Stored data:
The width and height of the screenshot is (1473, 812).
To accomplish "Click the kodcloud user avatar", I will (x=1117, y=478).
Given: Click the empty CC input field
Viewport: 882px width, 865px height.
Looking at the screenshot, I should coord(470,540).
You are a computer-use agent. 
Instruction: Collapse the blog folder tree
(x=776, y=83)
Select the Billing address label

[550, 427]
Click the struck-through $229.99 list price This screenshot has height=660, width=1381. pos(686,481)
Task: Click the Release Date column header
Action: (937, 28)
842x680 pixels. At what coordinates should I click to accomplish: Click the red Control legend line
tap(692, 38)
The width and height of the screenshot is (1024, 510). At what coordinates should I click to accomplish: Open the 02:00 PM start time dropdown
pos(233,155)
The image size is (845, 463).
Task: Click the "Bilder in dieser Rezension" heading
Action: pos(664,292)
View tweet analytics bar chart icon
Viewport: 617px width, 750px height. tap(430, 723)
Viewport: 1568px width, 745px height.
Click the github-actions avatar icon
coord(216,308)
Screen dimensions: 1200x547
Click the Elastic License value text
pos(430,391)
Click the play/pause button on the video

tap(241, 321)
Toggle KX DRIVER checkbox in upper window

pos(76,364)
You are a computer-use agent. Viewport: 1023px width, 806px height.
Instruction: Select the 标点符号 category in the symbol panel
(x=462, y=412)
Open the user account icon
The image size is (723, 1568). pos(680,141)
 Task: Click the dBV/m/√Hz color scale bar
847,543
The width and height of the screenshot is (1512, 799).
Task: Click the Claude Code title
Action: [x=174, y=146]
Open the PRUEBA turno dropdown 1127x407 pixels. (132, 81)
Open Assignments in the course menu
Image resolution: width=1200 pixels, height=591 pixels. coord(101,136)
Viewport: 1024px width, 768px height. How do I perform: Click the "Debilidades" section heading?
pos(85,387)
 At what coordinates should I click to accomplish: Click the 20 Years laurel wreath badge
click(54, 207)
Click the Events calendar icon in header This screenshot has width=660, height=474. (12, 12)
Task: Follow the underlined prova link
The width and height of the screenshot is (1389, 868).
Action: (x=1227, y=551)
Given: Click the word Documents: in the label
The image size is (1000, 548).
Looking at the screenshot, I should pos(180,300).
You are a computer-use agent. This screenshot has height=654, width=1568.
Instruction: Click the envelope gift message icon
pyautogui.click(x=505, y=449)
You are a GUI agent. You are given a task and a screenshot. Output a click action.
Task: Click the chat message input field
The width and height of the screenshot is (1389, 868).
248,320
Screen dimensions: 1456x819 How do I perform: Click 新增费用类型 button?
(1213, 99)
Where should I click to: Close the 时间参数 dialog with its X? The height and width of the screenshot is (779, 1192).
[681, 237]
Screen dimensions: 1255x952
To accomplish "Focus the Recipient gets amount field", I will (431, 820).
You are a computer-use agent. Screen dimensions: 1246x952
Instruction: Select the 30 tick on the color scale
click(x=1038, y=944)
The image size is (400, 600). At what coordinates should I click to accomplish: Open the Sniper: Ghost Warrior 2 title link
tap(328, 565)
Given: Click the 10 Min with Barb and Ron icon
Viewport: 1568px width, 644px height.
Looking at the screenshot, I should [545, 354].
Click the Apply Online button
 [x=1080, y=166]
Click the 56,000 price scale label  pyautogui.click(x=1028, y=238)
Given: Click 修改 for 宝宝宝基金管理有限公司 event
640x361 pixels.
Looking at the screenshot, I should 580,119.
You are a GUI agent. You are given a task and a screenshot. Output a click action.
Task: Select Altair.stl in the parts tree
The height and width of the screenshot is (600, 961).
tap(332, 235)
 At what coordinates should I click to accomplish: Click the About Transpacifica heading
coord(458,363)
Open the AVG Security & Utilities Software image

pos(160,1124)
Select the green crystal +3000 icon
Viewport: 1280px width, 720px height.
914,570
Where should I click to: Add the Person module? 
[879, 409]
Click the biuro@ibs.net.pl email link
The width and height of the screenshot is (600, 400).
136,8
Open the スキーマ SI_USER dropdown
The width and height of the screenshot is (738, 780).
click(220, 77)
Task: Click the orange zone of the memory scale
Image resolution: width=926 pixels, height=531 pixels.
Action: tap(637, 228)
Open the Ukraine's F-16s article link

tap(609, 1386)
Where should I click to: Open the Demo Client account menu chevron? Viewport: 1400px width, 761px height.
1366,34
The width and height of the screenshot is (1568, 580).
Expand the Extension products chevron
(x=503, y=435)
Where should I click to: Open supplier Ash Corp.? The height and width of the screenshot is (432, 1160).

● Exercise
Please output exactly the lines between the one holding "Task: Click the dBV/m/√Hz color scale bar" and the one holding "Open the PRUEBA" in the records above, inclusive, and nothing more.

● Exercise output
 Task: Click the dBV/m/√Hz color scale bar
847,543
The width and height of the screenshot is (1512, 799).
Task: Click the Claude Code title
Action: [x=174, y=146]
Open the PRUEBA turno dropdown 1127x407 pixels. (132, 81)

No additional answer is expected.